Behavioral problems are one of the leading reasons domestic pets are euthanized. Starting puppies and kittens off with proper training is key to preventing issues in the future. If you have concerns about your pets behavior or notice a change in your pets behavior we recommend scheduling a consultation to address the problem early.
Crate training is one of the best things an owner can do for their dog or cat. Crate training puppies and kittens not only protects them from harm, it also prevents destructive behavior when they are left alone. Crate training at a young age makes it easier for pets to be boarded and makes for calmer pets if hospitalization is needed in the future. Crate training is a process and the crate should be a safe place for pets. Crates should never be used as punishment. All cats should be crate or carrier trained as kittens to make transport much less stressful.
Basic obedience is essential for all pets to learn at any early age. Teaching a dog to sit prior to any attention or reward can help curb problem behaviors in the future like jumping and barking. Basic obedience can be taught by owners at home or can be done in a group setting through classes. Cats can be trained in the same way as dogs and can learn many of the same commands.

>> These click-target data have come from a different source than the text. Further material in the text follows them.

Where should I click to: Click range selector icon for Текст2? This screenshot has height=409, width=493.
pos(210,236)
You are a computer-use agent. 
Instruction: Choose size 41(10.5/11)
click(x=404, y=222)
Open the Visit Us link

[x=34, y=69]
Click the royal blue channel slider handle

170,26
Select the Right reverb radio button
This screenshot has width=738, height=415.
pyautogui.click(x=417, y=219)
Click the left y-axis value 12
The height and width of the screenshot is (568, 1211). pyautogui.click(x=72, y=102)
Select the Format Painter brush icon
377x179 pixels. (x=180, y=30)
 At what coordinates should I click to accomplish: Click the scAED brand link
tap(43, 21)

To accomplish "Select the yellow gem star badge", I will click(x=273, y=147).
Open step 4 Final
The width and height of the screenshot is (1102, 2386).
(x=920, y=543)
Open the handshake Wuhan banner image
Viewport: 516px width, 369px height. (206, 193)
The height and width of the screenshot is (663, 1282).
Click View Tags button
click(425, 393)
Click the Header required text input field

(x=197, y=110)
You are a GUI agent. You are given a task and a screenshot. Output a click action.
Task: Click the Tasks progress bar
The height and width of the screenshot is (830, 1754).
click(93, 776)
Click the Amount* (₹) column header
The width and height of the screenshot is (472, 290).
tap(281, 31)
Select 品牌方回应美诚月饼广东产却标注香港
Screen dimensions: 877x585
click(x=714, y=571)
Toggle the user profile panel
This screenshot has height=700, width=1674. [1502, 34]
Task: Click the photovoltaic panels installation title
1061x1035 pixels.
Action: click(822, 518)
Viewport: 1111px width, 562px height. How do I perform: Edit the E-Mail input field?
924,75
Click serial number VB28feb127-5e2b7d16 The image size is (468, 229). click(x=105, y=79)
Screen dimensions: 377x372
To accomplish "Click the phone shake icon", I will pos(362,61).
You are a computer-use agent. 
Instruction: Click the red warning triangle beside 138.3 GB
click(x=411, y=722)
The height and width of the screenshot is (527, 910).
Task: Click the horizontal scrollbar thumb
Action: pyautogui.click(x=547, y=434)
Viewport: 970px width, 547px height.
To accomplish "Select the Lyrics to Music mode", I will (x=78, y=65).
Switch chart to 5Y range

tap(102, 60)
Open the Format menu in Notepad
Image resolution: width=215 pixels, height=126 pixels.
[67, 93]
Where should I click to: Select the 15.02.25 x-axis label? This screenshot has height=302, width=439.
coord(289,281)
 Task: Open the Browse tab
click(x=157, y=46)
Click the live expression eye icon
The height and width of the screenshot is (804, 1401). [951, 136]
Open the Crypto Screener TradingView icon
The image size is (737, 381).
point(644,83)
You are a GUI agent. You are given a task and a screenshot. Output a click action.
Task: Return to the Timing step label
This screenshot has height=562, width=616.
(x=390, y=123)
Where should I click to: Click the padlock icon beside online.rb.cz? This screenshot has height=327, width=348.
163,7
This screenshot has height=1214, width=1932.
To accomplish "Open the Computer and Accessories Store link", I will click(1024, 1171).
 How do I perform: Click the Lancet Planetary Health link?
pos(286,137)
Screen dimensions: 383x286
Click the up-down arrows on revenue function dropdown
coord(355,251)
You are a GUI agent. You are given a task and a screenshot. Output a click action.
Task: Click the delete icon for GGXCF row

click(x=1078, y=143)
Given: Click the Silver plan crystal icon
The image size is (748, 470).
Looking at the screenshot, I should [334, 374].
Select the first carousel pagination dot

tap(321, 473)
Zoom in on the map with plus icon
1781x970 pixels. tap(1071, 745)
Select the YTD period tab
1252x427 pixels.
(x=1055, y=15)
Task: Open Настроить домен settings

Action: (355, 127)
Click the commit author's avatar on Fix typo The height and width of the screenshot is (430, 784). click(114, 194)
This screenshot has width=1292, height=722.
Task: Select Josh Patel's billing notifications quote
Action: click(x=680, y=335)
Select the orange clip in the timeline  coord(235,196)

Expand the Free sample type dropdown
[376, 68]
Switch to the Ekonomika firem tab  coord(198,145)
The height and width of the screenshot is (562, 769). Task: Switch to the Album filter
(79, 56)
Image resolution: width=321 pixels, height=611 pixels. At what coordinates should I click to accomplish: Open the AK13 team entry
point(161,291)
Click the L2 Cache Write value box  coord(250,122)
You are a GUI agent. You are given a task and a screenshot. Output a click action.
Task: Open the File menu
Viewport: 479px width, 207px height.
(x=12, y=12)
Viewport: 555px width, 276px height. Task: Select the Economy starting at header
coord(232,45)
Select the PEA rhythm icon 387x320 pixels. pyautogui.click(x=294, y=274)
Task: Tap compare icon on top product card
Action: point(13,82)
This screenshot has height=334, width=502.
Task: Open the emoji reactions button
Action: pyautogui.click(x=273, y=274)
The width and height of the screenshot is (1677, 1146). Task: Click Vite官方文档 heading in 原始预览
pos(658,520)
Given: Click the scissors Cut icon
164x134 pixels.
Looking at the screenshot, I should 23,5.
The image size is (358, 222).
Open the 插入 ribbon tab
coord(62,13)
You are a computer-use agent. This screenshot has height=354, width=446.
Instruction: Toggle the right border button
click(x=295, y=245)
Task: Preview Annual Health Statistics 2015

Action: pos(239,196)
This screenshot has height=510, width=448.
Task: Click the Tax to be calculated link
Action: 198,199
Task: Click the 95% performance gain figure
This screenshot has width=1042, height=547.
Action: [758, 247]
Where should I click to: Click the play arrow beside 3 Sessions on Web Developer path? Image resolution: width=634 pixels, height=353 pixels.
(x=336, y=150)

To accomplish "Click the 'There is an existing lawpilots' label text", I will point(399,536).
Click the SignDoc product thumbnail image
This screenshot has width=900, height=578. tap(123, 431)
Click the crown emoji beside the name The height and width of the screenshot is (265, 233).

Handling a puppy or kitten at a young age will make them more receptive to being handled when older. Doing at home physical exams on your pets can be a great way of acclimating them to being touched and can make administration of medications much easier in the future. Open and close their eyes and mouths, look in their ears and wipe them out, and touch their feet and nails. Teach them to lay still on their side and back.
Socialization is also very important for all puppies and kittens. This includes exposure to people, other animals of all kinds, and exposure to objects and noises. The socialization period for puppies is 3–14 weeks of age and for kittens it is 3–9 weeks of age. Safe exposure to as many things as possible during this period will help to reduce anxiety and fear in the future.
Litter Box Hygiene
Litter box hygiene is crucial for keeping cats healthy and preventing behavioral marking. Litter boxes should be 1.5 times the length of the cat and should be easy to get in and out of. Avoid hooded litter boxes as they can trap odors and cause avoidance. The rule of thumb for litter boxes is number of litter boxes = number of cats plus 1. In addition, litter boxes need to be placed in multiple locations in the house, this is especially important in multi cat households. A high quality unscented scoopable cat litter should be used. Litter boxes should contain several inches of litter and be scooped morning and evening. Under bed storage boxes make excellent and inexpensive litter boxes. Place litter boxes in low traffic areas away from any loud noises that may startle cats.
Older pets can be trained as well with time and patience. A consultation with a professional trainer or behavioralist may be recommended depending on the severity of the problem. For pets where behavior modification has been unsuccessful, medication may be prescribed to help with behavioral issues.